◆ Goal of the exercise
Copy every one of the records below verbatim, line for line.

Data items

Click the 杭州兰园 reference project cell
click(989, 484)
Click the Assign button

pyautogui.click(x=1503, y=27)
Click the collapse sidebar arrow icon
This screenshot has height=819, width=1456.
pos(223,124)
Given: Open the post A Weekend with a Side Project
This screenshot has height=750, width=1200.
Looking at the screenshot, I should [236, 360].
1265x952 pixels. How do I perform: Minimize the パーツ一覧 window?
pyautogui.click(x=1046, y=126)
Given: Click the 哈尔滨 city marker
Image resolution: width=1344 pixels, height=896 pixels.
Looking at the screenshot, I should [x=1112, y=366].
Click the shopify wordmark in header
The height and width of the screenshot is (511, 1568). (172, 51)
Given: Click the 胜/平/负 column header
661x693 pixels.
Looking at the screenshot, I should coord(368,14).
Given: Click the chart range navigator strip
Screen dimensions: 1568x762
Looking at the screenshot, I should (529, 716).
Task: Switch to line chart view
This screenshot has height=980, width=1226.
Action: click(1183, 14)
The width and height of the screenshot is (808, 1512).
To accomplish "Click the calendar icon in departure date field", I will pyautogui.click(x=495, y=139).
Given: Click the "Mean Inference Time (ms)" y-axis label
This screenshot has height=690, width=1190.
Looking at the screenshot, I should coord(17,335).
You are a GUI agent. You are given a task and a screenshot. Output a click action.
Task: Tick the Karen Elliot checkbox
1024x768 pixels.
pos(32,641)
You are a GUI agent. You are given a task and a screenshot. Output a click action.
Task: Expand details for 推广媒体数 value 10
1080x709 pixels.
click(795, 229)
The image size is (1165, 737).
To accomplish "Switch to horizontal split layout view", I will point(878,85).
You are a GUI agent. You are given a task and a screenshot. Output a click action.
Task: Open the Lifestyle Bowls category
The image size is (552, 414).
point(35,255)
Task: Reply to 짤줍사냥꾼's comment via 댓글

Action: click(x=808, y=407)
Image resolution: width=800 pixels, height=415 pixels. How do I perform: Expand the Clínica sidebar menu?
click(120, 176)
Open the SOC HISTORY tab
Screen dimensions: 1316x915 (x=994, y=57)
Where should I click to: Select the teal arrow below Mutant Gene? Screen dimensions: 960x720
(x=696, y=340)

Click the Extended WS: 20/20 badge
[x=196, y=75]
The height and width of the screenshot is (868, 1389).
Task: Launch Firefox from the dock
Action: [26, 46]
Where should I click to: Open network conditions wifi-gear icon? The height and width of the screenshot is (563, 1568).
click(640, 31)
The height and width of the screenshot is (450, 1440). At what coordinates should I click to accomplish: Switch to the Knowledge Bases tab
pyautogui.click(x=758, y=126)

◆ Task solution
Click the 杭州兰园 reference project cell
click(989, 484)
Click the Assign button

pyautogui.click(x=1503, y=27)
Click the collapse sidebar arrow icon
This screenshot has height=819, width=1456.
pos(223,124)
Given: Open the post A Weekend with a Side Project
This screenshot has height=750, width=1200.
Looking at the screenshot, I should [236, 360].
1265x952 pixels. How do I perform: Minimize the パーツ一覧 window?
pyautogui.click(x=1046, y=126)
Given: Click the 哈尔滨 city marker
Image resolution: width=1344 pixels, height=896 pixels.
Looking at the screenshot, I should [x=1112, y=366].
Click the shopify wordmark in header
The height and width of the screenshot is (511, 1568). (172, 51)
Given: Click the 胜/平/负 column header
661x693 pixels.
Looking at the screenshot, I should coord(368,14).
Given: Click the chart range navigator strip
Screen dimensions: 1568x762
Looking at the screenshot, I should (529, 716).
Task: Switch to line chart view
This screenshot has height=980, width=1226.
Action: click(1183, 14)
The width and height of the screenshot is (808, 1512).
To accomplish "Click the calendar icon in departure date field", I will pyautogui.click(x=495, y=139).
Given: Click the "Mean Inference Time (ms)" y-axis label
This screenshot has height=690, width=1190.
Looking at the screenshot, I should coord(17,335).
You are a GUI agent. You are given a task and a screenshot. Output a click action.
Task: Tick the Karen Elliot checkbox
1024x768 pixels.
pos(32,641)
You are a GUI agent. You are given a task and a screenshot. Output a click action.
Task: Expand details for 推广媒体数 value 10
1080x709 pixels.
click(795, 229)
The image size is (1165, 737).
To accomplish "Switch to horizontal split layout view", I will point(878,85).
You are a GUI agent. You are given a task and a screenshot. Output a click action.
Task: Open the Lifestyle Bowls category
The image size is (552, 414).
point(35,255)
Task: Reply to 짤줍사냥꾼's comment via 댓글

Action: click(x=808, y=407)
Image resolution: width=800 pixels, height=415 pixels. How do I perform: Expand the Clínica sidebar menu?
click(120, 176)
Open the SOC HISTORY tab
Screen dimensions: 1316x915 (x=994, y=57)
Where should I click to: Select the teal arrow below Mutant Gene? Screen dimensions: 960x720
(x=696, y=340)

Click the Extended WS: 20/20 badge
[x=196, y=75]
The height and width of the screenshot is (868, 1389).
Task: Launch Firefox from the dock
Action: [26, 46]
Where should I click to: Open network conditions wifi-gear icon? The height and width of the screenshot is (563, 1568).
click(640, 31)
The height and width of the screenshot is (450, 1440). At what coordinates should I click to accomplish: Switch to the Knowledge Bases tab
pyautogui.click(x=758, y=126)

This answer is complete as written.